Come riferito dal New York Times, l’amministrazione Trump ha sgomberato nuovamente la base militare di Guantanamo, riportando negli Stati Uniti circa 40 migranti che erano stati trasferiti lì.
Al momento, il governo non ha rilasciato informazioni circa le motivazioni del repentino spostamento. Non è la prima volta che l’amministrazione Trump si ritrova costretta a sgomberare la base in questione. Solo poche settimane fa, il governo aveva rimpatriato circa 177 venezuelani che erano stati deportati presso la struttura, nota per essere stata utilizzata per la detenzione dei terroristi.
Stavolta, invece, stando a quanto affermato da alcuni funzionari che per ovvie ragioni hanno preferito mantenere l’anonimato, i migranti sono stati portati presso l’aeroporto di Alexandria, in Louisiana, un hub che è stato coinvolto in più occasioni dalle operazioni dell’ICE.
Fin dal suo ritorno alla Casa Bianca, il presidente Trump aveva ordinato ai dipartimenti della Difesa e della Sicurezza interna di prepararsi a inviare i migranti a Guantanamo, come parte della realizzazione del suo piano riguardante le deportazioni di massa.
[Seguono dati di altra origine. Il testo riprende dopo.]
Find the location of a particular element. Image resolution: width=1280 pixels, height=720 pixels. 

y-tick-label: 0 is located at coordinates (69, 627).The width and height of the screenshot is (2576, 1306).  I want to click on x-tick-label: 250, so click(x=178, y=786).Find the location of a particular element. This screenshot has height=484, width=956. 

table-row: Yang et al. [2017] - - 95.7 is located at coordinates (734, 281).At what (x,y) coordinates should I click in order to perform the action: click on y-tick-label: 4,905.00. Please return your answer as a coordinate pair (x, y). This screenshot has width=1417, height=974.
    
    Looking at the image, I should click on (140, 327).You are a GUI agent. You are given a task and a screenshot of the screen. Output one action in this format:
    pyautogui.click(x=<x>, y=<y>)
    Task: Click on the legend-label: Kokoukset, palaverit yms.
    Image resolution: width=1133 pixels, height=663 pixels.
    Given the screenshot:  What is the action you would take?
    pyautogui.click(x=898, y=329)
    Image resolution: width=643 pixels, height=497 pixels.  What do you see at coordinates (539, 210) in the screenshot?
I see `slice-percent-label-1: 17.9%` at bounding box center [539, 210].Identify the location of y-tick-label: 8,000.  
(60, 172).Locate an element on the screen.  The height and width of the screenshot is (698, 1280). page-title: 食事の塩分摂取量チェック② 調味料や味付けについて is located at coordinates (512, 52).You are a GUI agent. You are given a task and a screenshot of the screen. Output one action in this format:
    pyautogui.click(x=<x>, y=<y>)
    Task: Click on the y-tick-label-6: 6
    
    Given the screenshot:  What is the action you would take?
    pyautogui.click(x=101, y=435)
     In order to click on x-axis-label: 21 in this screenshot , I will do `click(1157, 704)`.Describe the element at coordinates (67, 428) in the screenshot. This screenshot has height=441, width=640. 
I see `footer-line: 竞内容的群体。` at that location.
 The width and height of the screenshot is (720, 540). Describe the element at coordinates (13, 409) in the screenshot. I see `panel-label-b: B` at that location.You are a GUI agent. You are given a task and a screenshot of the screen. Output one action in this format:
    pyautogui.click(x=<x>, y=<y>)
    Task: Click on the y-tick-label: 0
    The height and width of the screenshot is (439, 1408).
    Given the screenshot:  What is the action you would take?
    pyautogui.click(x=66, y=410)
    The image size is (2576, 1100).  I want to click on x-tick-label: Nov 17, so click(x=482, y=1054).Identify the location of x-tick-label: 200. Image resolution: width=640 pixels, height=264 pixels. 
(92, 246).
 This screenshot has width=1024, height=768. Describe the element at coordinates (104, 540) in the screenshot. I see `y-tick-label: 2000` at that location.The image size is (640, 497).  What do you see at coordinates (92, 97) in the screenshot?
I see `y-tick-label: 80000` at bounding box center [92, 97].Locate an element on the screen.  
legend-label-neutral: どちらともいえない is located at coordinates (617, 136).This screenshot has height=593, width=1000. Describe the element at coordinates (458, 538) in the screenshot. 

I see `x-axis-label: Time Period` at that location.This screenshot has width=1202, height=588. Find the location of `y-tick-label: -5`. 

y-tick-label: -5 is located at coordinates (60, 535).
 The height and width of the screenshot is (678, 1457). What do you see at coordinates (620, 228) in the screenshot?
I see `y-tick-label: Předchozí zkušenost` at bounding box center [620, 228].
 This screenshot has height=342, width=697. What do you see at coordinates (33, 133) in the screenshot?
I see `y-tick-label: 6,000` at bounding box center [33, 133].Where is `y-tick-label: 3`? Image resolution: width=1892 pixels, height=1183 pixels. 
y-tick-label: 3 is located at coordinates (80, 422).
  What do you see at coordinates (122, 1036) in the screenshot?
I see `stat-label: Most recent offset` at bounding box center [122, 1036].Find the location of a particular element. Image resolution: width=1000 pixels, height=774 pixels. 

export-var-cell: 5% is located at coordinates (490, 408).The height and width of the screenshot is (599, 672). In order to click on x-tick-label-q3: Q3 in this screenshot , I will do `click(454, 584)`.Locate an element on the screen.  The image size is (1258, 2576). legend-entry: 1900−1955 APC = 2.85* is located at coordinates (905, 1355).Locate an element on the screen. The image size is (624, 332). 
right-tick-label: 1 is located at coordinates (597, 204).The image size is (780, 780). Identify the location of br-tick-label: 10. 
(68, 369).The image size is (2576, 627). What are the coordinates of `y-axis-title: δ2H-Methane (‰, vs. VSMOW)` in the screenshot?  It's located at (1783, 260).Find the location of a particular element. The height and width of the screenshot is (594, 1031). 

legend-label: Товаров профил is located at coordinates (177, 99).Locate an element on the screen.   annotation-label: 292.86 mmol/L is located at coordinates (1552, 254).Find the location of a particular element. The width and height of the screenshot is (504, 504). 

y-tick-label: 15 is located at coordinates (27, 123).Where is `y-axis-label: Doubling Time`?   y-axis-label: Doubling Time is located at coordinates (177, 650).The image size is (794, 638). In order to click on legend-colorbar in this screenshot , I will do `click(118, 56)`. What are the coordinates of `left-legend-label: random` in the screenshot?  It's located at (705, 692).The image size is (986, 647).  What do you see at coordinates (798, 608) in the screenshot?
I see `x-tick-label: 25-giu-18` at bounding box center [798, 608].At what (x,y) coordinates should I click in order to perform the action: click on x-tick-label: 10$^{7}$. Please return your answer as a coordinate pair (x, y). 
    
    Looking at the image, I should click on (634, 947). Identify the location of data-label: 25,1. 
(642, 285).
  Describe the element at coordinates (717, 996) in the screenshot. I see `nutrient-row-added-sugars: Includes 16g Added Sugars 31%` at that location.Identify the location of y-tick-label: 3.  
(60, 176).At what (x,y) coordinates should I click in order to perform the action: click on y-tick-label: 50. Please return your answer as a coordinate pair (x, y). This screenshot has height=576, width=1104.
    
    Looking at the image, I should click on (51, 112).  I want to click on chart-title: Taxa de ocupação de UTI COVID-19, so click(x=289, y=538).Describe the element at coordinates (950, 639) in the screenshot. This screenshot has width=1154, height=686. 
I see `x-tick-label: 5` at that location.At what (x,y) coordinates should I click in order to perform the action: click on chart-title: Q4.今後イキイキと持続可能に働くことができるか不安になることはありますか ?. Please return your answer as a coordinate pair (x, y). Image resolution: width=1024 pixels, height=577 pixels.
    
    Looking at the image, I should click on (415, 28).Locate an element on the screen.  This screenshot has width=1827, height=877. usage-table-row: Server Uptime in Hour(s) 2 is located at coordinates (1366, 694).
Fino ad ora, dalla base statunitense sono passati non meno di 290 immigrati, provenienti da 27 Paesi.
Il governo ha presentato la prigione come una buona struttura di detenzione per gli individui pericolosi, come i venezuelani ritenuti parte del Tren de Aragua, una gang che l’amministrazione ha designato come organizzazione terroristica straniera.
Tuttavia, non sono state presentate prove che affermino che i venezuelani deportati a Guantanamo fossero membri della banda. Al contrario, la maggior parte di coloro di cui si conosce l’identità non ha precedenti penali negli Stati Uniti.
In queste settimane, presso la base americana non sono mancati episodi di tensione. In alcuni casi, infatti, i militari americani hanno dovuto legare gli immigrati per non permettere loro di autoinfliggersi ferite pericolose o addirittura mortali.
Ad oggi, l’”operazione Guantanamo” è già costata agli Stati Uniti ben 16 milioni di dollari. Nel frattempo, i gruppi per le libertà civili e i diritti degli immigrati hanno intentato due cause per contestare la politica promossa da Trump.
In una, si chiede un ordine del tribunale che consenta ai detenuti di poter consultare i rispettivi avvocati. L’altra, invece, contesta la legalità dei trasferimenti fortemente voluti dal governo.
Entrambi i casi sono stati assegnati al giudice Carl J. Nichols, nominato da Trump, che nei prossimi giorni esaminerà queste operazioni.
Il Dipartimento di Giustizia, da canto suo, ha difeso la validità del piano portato avanti dall’amministrazione, appellandosi all’Immigration and Naturalization Act. La legge in questione, afferma che il governo può trattenere le persone in una struttura federale.